Fig. 181-7.Heart failure in heart failure. The relationship between the end-diastolic volume of the left ventricle and 1) the end-diastolic pressure( upper part), which reflects the compliance of the left ventricle, ie, its diastolic properties;2) shock work of the left ventricle( lower part), which characterizes the curve of the systolic function of the ventricle. A healthy left ventricle( left) creates a finite-diastolic pressure of 30 mm Hg. Art.(a level above which pulmonary edema develops), when its end-diastolic volume reaches 200 ml. Systolic function of the left ventricle with its concentric hypertrophy( in the center) remains within normal limits, since the relationship between the left ventricular end-diastolic volume and its shock work does not change. However, diastolic failure occurs, characterized by the fact that the end-diastolic pressure, at which pulmonary edema starts( 30 mm Hg), occurs at lower end-diastolic volume values (130 ml).When ventricular dilatation( right) develops systolic insufficiency, characterized by the fact that the maximum shock work and shock volume are lowered at any value of the end-diastolic volume. In this case, the left ventricle increases diastolic compliance, i.e., extensibility, at significantly higher than the required for the development of pulmonary edema, the values of the end-diastolic volume( 280 ml).(With permission from: R. Gorlin-Prim., Cardiol. 1984, 6, 84.)
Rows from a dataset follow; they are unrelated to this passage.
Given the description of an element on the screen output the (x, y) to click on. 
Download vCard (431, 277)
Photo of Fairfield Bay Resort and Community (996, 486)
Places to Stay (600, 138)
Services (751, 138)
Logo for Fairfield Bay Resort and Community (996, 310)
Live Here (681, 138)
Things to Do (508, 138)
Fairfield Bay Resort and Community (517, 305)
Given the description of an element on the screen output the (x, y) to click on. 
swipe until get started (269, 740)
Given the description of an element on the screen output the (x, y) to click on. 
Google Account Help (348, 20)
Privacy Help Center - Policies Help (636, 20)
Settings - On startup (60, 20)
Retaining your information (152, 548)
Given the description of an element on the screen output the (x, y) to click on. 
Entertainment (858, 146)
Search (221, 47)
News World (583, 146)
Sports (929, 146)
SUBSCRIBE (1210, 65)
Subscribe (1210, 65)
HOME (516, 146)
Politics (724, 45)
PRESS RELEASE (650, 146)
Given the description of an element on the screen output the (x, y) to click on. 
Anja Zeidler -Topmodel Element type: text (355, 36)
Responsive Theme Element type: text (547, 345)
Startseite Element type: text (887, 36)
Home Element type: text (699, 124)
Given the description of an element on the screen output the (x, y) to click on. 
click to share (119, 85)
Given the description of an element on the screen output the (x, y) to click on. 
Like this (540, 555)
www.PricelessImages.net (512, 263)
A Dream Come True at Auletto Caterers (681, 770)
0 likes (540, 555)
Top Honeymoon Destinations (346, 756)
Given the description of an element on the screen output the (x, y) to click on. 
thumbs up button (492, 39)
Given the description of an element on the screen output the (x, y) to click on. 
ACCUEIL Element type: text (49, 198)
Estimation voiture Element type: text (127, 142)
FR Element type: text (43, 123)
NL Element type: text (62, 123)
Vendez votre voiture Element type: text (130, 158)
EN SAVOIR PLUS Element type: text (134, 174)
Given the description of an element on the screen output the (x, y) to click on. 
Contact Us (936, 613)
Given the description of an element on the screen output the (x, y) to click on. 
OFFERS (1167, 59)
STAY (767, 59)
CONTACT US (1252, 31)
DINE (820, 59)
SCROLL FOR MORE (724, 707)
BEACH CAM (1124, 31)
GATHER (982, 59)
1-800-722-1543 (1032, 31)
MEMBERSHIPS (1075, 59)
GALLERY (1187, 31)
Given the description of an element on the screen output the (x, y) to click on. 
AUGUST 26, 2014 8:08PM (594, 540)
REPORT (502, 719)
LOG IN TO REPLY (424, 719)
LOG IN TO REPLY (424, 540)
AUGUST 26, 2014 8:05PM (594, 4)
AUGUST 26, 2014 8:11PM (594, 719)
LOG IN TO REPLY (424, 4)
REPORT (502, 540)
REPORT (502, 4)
If the contractility of the myocardium is impaired, the ventricle can continue to discharge into the vascular bed normal or almost normal amount of blood, despite a significant inhibition of its function,-distolic volume, that is, due to the action of the Frank-Sterling mechanism. As noted above, an increase in the initial volume of the ventricle is accompanied by a stretching of the sarcomere. As a result, the number of interaction points of actin and myosin threads increases and / or their sensitivity to calcium ions increases. Moreover, ventricular hypertrophy can be considered as the process of formation of additional contractile units, which is an important mechanism of compensation in conditions of suppression of myocardial contractility.